What to Wear: Field Items:
• Don’t wear perfume/cologne or use perfumed soap/body lotion before going out in the field. This may attract more unwanted buzzing invertebrates known as mosquitoes, midges (no see ‘ems) and flies.
• There are insects (including mosquitoes), spiders, and snakes outdoors. Hopefully, we will see many of these beautiful creatures. Always watch where you are putting your hands and feet. Use your brain before your body.
• Be aware that typically you will be experiencing a variety of environments. For your comfort, always bring a spare change of clothes.
• Wear: Cool, breathable clothes, long sleeves and pants, hiking boots or other appropriate (closed-toe) foot wear for the day’s field trip, hat, sunglasses and sunscreen.

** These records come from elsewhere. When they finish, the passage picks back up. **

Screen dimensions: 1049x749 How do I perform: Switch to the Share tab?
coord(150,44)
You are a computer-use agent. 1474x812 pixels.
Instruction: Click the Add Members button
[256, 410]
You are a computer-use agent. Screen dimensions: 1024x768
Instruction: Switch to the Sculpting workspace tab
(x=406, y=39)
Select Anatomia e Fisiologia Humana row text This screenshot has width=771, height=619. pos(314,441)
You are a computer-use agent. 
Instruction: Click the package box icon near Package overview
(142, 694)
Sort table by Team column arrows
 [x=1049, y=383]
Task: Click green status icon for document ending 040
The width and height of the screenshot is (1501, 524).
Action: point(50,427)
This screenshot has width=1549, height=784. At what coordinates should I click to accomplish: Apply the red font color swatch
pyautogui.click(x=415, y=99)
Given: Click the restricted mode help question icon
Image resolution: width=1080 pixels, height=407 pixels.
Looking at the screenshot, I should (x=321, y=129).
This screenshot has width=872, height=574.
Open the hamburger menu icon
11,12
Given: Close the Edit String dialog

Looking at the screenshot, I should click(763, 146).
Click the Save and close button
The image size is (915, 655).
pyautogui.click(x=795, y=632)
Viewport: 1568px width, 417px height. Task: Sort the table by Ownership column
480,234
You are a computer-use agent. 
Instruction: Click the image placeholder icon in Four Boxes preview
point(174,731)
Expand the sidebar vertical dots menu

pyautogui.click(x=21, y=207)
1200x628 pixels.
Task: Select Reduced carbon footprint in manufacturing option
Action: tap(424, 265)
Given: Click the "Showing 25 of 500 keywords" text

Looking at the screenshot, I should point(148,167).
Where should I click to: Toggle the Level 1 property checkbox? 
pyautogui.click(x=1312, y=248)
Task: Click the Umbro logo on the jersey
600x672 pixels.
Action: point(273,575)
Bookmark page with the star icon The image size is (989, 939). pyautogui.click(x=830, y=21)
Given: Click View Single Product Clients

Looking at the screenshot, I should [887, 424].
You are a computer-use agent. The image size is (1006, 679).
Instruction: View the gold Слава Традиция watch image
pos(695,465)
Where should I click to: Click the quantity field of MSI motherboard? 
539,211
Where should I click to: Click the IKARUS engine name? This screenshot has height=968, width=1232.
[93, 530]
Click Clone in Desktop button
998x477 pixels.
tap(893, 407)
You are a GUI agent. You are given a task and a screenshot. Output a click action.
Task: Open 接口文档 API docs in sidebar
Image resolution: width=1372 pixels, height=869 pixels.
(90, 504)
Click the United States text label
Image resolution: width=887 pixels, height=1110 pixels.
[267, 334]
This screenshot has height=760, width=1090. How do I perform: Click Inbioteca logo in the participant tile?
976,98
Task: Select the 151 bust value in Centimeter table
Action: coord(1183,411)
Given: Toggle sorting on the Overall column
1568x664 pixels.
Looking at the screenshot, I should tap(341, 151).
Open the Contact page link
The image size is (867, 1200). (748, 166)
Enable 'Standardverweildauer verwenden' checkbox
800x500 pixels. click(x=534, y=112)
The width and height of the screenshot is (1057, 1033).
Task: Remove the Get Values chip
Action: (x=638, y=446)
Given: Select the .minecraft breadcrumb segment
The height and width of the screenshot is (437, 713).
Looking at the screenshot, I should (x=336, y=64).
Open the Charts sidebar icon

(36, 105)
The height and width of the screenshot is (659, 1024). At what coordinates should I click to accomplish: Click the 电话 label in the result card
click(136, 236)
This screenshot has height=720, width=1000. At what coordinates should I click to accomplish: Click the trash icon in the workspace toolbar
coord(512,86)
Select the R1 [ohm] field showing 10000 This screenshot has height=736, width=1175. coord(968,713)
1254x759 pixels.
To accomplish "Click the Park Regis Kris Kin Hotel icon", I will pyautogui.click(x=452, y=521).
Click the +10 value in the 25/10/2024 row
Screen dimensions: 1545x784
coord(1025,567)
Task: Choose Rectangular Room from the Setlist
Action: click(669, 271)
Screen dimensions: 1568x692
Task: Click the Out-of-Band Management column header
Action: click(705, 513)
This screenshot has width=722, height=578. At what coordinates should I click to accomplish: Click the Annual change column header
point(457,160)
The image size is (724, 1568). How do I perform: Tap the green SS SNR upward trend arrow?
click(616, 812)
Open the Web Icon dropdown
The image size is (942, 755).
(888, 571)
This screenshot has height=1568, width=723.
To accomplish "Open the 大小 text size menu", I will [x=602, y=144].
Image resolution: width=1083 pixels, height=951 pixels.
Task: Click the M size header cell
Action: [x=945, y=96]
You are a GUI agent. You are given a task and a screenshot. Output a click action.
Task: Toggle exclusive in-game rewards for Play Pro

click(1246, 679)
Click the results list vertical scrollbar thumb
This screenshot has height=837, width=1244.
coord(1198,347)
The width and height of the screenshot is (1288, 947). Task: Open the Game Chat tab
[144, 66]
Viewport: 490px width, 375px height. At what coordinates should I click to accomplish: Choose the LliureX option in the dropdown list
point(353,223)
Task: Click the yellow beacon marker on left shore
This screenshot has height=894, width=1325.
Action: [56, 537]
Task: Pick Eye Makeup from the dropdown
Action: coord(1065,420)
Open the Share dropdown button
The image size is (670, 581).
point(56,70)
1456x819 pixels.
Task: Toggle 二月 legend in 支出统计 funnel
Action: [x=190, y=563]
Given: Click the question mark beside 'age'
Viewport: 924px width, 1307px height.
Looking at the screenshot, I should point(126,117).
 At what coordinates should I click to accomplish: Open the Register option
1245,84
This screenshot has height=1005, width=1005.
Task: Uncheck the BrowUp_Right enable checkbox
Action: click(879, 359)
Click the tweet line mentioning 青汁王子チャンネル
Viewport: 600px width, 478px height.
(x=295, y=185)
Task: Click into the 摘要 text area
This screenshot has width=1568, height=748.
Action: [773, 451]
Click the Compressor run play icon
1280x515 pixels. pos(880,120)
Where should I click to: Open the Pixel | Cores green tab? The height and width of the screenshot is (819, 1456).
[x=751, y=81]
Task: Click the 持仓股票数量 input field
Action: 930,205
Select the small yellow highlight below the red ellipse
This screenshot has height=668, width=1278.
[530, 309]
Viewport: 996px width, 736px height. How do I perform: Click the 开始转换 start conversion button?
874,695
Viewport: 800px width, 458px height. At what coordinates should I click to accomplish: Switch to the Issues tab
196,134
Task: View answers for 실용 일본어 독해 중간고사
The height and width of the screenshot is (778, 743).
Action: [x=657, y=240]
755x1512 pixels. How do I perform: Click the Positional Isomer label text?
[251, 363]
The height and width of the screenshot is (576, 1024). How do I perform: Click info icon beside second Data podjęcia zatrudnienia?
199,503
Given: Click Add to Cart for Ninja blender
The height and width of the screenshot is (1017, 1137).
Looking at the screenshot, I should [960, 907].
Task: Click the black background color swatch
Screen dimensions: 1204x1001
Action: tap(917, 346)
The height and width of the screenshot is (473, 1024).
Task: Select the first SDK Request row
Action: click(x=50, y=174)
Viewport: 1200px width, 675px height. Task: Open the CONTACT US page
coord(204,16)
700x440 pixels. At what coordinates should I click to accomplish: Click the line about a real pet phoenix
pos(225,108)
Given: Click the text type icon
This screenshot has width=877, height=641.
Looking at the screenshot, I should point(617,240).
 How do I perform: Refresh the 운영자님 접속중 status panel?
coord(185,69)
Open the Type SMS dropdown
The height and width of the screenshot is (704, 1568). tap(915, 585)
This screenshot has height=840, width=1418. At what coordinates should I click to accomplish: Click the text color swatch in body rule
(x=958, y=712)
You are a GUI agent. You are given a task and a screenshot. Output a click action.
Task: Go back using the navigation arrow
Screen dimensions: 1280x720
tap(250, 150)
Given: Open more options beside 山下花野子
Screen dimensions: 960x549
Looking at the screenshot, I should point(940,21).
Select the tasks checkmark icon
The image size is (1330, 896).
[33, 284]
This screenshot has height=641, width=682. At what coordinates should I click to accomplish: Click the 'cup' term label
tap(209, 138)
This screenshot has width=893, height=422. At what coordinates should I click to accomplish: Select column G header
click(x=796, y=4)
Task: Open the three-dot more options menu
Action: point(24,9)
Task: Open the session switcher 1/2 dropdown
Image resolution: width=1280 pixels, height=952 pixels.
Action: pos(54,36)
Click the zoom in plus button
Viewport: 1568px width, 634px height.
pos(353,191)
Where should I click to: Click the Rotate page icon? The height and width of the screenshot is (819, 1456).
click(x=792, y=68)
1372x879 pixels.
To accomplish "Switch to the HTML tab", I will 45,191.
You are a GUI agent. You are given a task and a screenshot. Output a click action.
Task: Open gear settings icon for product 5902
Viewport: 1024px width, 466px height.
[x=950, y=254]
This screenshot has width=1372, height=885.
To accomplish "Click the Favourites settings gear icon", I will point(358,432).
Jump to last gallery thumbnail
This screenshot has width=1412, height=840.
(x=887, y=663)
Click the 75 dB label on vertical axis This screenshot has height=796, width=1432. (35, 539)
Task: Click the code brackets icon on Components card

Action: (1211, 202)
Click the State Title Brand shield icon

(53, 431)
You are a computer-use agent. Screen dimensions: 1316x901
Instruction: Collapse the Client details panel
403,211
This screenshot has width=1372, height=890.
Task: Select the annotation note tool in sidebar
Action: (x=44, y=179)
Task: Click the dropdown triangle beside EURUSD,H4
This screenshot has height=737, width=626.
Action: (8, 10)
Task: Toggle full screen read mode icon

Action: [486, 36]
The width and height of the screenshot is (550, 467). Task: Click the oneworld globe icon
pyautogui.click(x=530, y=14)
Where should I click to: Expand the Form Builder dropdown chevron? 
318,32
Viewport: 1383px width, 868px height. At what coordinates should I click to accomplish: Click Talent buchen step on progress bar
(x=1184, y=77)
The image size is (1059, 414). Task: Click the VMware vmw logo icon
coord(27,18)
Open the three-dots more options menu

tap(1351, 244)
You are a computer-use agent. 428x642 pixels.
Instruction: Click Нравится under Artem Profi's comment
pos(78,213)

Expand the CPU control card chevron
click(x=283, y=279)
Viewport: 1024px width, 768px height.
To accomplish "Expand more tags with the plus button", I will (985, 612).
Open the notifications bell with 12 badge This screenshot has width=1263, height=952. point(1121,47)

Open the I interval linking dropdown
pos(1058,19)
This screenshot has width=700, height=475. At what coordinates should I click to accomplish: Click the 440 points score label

• Always wear closed-toe shoes. The field trails are not always level or easy to travel.
• It might be very hot on our field trips—please, dress accordingly. Always wear long, breathable pants.
• Bring: WATER (required on field trips May – September), snacks, field ID books, notepad and pen, binoculars, insect repellent, towels and a change of clothes (spare shoes/socks/pants/shirt).